Fig. 4. Arg1 controls the bioenergetic state of inflammation-induced regulatory macrophages.

(A) Representative blots of wild-type BMDMs stimulated with LPS or IL4/IL13 for the indicated time and percentages of Arg1⁺, PD-L1⁺ and PD-L2⁺ or F4/80⁺ macrophages were determined by flow cytometry analysis. Data shown are representative of three independent experiments. SSC-A, side scatter area; APC, allophycocyanin; PE, phycoerythrin. (B) Wild-type BMDMs were stimulated with solvent (Ctrl) or lactate for the indicated time, and the percentages of Arg1⁺, PD-L1⁺, and PD-L2⁺ or F4/80⁺ macrophages were determined by flow cytometry analysis.

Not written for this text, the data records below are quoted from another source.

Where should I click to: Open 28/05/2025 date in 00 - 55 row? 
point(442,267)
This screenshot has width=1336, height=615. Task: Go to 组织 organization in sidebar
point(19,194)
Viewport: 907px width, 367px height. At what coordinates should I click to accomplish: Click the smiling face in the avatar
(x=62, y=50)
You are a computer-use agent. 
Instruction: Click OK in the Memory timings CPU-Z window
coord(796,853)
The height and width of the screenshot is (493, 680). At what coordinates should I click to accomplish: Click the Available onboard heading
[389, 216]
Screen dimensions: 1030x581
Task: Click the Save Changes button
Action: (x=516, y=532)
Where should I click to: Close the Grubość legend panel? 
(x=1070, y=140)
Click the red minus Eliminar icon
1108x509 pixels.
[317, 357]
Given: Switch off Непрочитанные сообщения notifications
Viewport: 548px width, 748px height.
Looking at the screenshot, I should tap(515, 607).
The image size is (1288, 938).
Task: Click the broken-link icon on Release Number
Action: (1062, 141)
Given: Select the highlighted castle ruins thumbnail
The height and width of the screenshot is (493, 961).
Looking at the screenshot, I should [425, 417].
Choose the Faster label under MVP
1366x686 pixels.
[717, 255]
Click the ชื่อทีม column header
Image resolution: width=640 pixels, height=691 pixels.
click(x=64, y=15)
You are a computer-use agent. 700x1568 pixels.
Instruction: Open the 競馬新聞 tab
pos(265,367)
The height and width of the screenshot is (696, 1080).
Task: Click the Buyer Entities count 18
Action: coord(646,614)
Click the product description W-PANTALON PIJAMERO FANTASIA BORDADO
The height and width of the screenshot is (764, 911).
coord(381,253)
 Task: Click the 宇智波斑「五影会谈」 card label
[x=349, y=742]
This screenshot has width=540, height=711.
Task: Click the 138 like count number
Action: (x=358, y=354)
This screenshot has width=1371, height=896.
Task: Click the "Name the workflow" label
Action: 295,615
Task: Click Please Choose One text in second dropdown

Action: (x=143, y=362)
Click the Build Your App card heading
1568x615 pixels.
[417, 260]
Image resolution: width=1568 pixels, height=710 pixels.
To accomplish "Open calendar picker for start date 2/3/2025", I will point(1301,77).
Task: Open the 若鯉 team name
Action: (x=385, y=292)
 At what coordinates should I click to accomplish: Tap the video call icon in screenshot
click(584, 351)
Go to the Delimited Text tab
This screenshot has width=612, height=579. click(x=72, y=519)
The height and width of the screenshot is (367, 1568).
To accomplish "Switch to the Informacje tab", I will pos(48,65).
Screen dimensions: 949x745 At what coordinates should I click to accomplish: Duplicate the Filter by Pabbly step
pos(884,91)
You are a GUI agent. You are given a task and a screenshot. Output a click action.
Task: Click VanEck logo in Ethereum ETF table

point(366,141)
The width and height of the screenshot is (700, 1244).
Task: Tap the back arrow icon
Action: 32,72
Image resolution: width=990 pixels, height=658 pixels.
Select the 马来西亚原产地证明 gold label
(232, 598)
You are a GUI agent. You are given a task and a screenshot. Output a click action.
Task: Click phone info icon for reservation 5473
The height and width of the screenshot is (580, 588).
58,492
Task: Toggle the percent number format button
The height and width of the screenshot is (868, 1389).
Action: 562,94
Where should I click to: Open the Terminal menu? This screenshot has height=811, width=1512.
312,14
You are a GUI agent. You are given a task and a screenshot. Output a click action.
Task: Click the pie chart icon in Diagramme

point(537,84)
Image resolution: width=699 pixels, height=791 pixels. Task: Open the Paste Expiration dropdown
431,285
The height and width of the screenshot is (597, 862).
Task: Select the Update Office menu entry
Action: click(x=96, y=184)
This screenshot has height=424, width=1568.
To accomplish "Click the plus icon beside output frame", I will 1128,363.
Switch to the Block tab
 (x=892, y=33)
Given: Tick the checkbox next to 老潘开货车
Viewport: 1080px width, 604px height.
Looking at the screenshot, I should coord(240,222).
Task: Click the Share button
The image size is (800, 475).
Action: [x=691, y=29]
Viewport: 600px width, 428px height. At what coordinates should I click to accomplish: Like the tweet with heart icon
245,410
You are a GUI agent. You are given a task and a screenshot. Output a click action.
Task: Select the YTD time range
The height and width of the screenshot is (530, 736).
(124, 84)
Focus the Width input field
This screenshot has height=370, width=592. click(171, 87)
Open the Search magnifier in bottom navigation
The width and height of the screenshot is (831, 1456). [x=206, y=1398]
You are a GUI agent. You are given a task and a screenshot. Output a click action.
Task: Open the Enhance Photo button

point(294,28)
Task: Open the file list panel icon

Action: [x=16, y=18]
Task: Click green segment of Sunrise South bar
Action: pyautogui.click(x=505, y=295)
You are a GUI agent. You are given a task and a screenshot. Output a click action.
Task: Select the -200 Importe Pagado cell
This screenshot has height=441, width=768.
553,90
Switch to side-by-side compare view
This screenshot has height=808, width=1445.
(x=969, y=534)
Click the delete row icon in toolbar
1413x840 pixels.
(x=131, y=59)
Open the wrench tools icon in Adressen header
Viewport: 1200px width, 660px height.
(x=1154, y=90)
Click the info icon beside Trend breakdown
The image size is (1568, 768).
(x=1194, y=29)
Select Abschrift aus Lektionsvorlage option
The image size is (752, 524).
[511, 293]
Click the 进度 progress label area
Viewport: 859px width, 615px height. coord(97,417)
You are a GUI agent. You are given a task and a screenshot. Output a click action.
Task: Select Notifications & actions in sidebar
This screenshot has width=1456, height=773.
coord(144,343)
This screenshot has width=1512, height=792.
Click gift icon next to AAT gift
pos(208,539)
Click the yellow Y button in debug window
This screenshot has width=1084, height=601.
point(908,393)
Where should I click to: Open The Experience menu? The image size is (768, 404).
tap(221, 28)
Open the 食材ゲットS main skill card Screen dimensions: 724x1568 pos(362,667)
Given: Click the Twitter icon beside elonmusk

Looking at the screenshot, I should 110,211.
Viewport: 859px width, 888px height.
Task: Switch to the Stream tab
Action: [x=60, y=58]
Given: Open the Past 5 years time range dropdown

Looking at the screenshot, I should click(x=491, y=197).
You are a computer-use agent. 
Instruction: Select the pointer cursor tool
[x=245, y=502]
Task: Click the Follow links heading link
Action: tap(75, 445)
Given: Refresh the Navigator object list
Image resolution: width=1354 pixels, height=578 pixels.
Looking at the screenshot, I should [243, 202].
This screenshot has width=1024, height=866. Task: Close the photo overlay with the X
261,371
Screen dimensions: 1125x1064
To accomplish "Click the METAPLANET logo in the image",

Data represent two independent experiments. (C) Wild-type and Nos2^−/− BMDMs were left untreated or were treated with LPS*. The cells were sequentially treated with oligomycin, carbonyl cyanide-4 (trifluoromethoxy) phenylhydrazone (FCCP), and rotenone/antimycin A (Rot/AA), and the oxygen consumption rate (OCR) was determined. (D) Wild-type or Arg1-deficient BMDMs were left untreated or were treated with LPS*, and mitochondrial respiration was measured. All values are means ± SEM; *P < 0.05; **P < 0.01; and ****P < 0.0001. Statistically significant differences were determined by one-way ANOVA with Tukey correction. If not indicated otherwise, superscripts show statistical significance compared to the control group. n = 3 biological replicates.